Dans un contexte d’insécurité grandissante, les écoles de la sous-division de Njiapanda-Manguredjipa, dans le territoire de Lubero au Nord-Kivu, restent désespérément vides ce lundi 22 septembre 2025. Une rentrée scolaire fantôme qui traduit l’impuissance face à la violence des groupes armés, particulièrement des ADF qui ciblent délibérément les civils.
Comment envisager une année scolaire normale lorsque les salles de classe pourraient devenir des cibles ? Cette question hante les enseignants et responsables scolaires qui, réunis le 12 septembre dernier, ont pris la décision radicale de suspendre toutes les activités pédagogiques jusqu’au rétablissement effectif de la sécurité.
« Il ne s’agit pas d’une grève, mais d’un arrêt nécessaire pour protéger nos vies », explique Philémon Kitumbu, porte-parole des enseignants. Le traumatisme récent du massacre de Ntoyo, où plus de cent civils ont perdu la vie dont quatre enseignants, pèse lourd dans cette décision collective. Les ADF semblent avoir changé de stratégie, ciblant spécifiquement les regroupements de personnes – rendant ainsi les écoles particulièrement vulnérables.
Face à cette situation intenable, l’administrateur militaire du territoire de Lubero, le colonel Kiwewa Mitela Alain, a tenté en vain de relancer la machine éducative. Son appel du 15 septembre est resté sans réponse, les acteurs du secteur éducatif maintenant fermement leur position : pas de reprise sans sécurité garantie.
Les conséquences de cette suspension prolongée des cours dans le Nord-Kivu sont multiples et préoccupantes. Outre le retard scolaire accumulé par les élèves, c’est toute une génération qui risque de payer le prix de l’insécurité. Les établissements scolaires, déjà fragilisés par des années de conflit, voient leurs infrastructures se dégrader et leur matériel pédagogique disparaître.
Mais jusqu’où peut-on sacrifier l’éducation au nom de la sécurité ? Les enseignants de Njiapanda semblent avoir trouvé leur réponse : ils recommandent aux parents de garder leurs enfants à domicile jusqu’au 31 décembre 2025, date à laquelle une première évaluation de la situation sera effectuée. Une mesure radicale qui illustre l’ampleur du désespoir face à l’incapacité des forces de sécurité à protéger la population civile.
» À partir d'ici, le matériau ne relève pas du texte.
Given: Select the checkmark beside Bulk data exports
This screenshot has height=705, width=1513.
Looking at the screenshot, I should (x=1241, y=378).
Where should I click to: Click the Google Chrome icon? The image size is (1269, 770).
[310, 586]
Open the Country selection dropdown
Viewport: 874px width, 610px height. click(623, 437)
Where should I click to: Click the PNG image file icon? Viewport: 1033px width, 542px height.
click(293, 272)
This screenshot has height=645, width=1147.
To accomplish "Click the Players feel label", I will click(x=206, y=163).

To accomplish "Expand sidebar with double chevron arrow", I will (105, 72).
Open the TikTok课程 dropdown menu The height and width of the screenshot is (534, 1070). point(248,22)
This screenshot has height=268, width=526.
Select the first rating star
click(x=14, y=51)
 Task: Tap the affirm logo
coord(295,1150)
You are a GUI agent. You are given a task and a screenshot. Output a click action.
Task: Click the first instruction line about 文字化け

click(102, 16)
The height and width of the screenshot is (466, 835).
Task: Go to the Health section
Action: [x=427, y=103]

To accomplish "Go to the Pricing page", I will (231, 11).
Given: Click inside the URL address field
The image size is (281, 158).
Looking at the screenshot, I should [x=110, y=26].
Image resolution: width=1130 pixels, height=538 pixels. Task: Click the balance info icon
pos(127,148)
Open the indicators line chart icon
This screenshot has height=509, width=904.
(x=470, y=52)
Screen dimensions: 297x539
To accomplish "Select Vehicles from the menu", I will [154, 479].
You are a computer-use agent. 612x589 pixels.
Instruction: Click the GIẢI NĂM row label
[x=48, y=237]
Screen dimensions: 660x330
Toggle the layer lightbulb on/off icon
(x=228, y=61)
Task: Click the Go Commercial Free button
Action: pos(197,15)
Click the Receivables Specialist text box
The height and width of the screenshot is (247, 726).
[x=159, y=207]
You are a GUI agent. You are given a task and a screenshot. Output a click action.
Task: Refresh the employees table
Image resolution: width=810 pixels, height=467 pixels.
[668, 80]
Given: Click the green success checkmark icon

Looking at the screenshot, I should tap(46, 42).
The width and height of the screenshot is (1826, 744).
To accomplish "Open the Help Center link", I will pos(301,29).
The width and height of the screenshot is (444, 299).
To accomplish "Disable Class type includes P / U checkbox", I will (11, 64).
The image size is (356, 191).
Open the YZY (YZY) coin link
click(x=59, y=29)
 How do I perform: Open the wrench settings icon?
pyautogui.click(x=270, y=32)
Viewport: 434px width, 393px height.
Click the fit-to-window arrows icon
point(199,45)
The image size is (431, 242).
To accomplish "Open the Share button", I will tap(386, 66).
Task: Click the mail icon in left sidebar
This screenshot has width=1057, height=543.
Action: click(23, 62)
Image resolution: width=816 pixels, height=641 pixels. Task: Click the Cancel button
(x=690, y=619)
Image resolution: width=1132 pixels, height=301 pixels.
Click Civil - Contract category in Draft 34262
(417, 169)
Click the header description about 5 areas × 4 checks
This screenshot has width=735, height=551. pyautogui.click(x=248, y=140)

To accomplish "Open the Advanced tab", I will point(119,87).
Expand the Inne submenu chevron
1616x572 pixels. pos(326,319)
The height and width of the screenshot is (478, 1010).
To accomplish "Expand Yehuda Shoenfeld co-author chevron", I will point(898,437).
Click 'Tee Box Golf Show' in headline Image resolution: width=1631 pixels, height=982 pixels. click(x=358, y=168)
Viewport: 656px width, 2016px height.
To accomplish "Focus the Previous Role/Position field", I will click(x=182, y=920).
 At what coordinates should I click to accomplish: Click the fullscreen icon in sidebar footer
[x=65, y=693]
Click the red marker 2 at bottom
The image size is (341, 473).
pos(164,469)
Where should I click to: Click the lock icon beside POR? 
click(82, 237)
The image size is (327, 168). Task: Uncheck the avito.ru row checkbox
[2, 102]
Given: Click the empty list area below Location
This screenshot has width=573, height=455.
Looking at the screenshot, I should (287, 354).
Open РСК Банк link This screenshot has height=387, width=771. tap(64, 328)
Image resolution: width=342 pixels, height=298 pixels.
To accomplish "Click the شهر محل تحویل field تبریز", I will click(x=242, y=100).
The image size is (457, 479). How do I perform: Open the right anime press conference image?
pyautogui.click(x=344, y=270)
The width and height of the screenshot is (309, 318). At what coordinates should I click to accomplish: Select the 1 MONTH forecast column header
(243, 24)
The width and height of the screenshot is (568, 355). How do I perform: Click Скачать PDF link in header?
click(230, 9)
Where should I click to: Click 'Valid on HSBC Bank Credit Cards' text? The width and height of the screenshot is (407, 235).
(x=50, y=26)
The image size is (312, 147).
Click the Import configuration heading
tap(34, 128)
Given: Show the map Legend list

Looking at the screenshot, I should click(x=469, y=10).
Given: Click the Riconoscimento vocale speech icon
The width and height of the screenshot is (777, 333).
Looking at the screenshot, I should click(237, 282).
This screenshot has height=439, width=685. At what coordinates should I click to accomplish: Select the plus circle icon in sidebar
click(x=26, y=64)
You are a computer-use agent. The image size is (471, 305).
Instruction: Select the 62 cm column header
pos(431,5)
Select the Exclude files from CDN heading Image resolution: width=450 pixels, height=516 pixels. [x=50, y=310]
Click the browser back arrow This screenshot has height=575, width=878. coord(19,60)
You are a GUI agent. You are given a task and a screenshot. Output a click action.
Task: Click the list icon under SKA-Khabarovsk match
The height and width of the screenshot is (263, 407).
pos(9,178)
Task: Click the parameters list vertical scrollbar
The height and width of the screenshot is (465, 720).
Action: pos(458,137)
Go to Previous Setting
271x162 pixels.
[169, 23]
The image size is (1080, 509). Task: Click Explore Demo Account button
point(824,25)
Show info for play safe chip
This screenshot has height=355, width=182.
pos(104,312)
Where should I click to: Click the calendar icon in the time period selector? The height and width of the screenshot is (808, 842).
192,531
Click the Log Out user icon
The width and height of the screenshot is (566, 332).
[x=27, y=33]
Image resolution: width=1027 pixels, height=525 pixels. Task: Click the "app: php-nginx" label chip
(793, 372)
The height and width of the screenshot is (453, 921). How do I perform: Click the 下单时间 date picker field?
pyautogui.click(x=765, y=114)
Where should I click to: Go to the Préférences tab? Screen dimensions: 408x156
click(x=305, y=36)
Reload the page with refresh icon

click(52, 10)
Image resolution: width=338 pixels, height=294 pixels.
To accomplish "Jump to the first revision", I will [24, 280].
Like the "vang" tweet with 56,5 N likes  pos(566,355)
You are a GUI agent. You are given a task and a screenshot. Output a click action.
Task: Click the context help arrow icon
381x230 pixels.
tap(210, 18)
Les attaques répétées des ADF dans les villages de Ntoyo, Melia, Mabunda et Bandulu ont créé un climat de terreur permanent. Les établissements scolaires, autrefois sanctuaires du savoir, sont devenus des symboles de vulnérabilité. Comment dans ces conditions assurer la continuité pédagogique quand chaque rassemblement d’élèves représente un risque mortel ?
La synergie des enseignants de Njiapanda-Manguredjipa a clairement fait passer un message aux autorités : la responsabilité de tout incident futur incombera à ceux qui voudraient forcer la reprise des activités sans garanties sécuritaires suffisantes. Une position ferme qui place les autorités devant leurs responsabilités.
Cette crise éducative dans le Lubero s’inscrit dans une problématique plus large de l’insécurité qui mine le Nord-Kivu depuis des années. Les écoles sont souvent les premières victimes collatérales des conflits armés, privant des milliers d’enfants de leur droit fondamental à l’éducation. La suspension des cours à Njiapanda n’est malheureusement qu’un épisode supplémentaire dans cette longue série de perturbations.
Quelles solutions envisager pour briser ce cercle vicieux ? La sécurisation effective de la zone apparaît comme la condition sine qua non à toute reprise des activités scolaires. Mais au-delà de la présence militaire, c’est une stratégie globale de protection des civils et des infrastructures éducatives qui doit être mise en place.
En attendant, les enseignants de la sous-division de Njiapanda restent mobilisés, promettant de se réunir dès que les conditions de sécurité le permettront pour évaluer la situation et préparer une reprise dans de bonnes conditions. Un espoir ténu pour des élèves dont l’avenir scolaire reste suspendu au rétablissement d’une paix durable dans cette région martyre du Nord-Kivu.